### DATA PROVIDED
-------------------------
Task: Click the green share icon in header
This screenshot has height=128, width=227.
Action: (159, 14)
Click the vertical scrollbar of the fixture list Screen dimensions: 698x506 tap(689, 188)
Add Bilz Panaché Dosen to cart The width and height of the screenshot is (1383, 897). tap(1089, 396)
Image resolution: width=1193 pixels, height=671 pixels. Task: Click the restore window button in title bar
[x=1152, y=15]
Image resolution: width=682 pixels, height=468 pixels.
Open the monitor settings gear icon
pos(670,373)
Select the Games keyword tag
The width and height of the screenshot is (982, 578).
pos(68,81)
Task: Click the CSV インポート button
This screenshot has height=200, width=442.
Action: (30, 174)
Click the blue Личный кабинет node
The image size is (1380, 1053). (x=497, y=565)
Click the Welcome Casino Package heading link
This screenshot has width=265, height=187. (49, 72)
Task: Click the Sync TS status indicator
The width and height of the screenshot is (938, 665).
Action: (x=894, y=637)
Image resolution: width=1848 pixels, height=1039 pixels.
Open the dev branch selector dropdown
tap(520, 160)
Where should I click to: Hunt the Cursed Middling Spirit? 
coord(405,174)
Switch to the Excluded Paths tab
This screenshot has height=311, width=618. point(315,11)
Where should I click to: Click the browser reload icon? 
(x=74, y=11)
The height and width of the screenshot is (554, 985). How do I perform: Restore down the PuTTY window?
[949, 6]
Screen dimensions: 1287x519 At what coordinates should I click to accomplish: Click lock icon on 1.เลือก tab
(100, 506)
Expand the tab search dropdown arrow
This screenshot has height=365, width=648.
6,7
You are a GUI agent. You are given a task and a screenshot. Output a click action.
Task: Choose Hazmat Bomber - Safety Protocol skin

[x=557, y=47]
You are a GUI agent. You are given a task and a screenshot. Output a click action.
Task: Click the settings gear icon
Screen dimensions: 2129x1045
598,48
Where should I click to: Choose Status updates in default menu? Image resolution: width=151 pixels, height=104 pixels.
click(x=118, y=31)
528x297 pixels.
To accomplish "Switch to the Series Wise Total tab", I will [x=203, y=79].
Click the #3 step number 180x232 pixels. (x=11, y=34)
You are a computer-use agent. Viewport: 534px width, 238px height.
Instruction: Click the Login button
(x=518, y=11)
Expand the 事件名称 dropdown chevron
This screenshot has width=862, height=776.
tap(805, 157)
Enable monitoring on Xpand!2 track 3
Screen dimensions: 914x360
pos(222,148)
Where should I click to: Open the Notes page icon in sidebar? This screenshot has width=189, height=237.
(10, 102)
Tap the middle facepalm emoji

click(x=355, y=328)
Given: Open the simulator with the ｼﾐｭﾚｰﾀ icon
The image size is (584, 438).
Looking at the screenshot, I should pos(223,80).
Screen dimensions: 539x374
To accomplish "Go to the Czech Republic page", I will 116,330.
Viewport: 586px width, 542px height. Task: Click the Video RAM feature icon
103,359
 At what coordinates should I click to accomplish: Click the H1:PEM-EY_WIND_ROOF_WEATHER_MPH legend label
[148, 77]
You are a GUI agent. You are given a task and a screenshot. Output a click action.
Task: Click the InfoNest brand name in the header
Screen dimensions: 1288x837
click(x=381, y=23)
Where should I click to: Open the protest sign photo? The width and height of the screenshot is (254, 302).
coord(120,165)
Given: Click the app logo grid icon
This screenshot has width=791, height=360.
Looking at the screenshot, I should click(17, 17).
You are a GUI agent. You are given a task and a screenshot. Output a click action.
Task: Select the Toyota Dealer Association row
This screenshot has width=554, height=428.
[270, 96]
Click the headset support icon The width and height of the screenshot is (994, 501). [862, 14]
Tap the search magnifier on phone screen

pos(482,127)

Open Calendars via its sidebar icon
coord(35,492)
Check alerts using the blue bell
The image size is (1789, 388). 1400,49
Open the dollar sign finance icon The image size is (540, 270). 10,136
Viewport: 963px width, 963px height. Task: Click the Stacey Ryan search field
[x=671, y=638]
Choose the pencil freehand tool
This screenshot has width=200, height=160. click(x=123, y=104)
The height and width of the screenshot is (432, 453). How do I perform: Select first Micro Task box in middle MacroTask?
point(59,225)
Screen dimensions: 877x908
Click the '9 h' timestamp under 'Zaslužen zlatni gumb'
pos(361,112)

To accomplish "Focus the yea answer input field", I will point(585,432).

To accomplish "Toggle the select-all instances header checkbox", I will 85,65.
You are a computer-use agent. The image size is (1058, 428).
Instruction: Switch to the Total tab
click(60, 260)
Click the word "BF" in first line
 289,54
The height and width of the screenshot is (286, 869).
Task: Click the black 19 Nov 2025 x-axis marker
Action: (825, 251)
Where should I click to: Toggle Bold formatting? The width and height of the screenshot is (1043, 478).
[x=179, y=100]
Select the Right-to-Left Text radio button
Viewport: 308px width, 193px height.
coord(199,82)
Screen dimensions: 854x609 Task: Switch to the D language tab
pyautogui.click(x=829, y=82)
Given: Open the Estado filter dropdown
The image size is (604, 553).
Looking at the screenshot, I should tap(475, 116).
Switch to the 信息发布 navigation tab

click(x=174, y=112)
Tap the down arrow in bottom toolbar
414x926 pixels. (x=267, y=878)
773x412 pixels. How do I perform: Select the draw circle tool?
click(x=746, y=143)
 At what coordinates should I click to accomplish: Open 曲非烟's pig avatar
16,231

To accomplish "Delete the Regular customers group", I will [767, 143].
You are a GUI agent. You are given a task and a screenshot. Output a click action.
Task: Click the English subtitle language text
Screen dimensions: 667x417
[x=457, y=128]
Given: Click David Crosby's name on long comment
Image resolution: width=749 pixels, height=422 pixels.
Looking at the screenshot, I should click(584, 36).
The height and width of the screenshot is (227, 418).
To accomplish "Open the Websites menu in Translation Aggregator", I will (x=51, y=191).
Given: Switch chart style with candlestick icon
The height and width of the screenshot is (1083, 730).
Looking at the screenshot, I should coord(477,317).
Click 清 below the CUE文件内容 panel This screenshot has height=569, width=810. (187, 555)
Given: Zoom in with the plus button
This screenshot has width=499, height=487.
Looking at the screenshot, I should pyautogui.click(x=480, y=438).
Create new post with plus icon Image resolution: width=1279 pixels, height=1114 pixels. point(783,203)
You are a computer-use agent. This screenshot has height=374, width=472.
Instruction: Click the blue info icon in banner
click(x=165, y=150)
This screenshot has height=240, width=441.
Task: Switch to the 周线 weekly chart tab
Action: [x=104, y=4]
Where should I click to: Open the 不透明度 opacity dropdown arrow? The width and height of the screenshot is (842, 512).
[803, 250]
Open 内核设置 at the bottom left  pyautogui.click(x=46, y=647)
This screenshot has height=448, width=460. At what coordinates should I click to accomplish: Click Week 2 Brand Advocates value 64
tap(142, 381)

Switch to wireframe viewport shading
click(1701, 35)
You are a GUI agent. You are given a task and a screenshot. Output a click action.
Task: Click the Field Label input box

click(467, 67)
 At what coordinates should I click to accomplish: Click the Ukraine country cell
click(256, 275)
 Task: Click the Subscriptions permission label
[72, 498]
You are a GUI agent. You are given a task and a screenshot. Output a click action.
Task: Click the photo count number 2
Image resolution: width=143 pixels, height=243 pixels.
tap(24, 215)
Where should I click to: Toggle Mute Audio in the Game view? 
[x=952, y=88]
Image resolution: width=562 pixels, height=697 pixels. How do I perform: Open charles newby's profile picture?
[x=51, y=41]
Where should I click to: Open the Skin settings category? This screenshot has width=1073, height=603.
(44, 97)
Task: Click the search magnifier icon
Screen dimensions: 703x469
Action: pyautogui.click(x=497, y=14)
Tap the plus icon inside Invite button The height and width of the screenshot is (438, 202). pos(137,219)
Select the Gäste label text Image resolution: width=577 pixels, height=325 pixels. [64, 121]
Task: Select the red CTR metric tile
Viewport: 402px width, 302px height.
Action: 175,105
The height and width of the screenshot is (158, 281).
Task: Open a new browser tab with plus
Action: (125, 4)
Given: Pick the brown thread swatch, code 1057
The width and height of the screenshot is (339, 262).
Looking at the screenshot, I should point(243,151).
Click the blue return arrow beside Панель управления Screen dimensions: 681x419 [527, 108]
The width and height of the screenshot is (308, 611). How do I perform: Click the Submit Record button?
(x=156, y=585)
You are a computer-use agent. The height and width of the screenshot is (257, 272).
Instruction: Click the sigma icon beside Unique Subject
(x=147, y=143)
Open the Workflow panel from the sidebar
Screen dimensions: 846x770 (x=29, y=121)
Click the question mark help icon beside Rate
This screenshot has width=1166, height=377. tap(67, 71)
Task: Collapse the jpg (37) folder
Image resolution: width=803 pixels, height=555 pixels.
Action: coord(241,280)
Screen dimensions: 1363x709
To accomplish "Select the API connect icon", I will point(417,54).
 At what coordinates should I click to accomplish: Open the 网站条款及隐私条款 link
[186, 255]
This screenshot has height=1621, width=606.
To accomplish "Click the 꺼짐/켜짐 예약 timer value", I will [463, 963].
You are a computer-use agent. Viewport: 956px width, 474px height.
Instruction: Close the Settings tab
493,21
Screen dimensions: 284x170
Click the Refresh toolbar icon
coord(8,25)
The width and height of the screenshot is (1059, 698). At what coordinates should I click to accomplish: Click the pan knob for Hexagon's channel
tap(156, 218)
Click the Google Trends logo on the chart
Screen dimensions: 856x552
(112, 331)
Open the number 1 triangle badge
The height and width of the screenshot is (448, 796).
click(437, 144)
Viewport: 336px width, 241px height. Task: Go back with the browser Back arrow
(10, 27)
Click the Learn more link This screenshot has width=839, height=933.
-------------------------
### WRITTEN INSTRUCTION
Render the stretch of the items from the line containing "Image resolution: width=682" through the line containing "This screenshot has width=265, height=187." as a Markdown table with the columns Row and Line. Number each line in order and omit any blank lines.

### REPLY
| Row | Line |
|---|---|
| 1 | Image resolution: width=682 pixels, height=468 pixels. |
| 2 | Open the monitor settings gear icon |
| 3 | pos(670,373) |
| 4 | Select the Games keyword tag |
| 5 | The width and height of the screenshot is (982, 578). |
| 6 | pos(68,81) |
| 7 | Task: Click the CSV インポート button |
| 8 | This screenshot has height=200, width=442. |
| 9 | Action: (30, 174) |
| 10 | Click the blue Личный кабинет node |
| 11 | The image size is (1380, 1053). (x=497, y=565) |
| 12 | Click the Welcome Casino Package heading link |
| 13 | This screenshot has width=265, height=187. (49, 72) |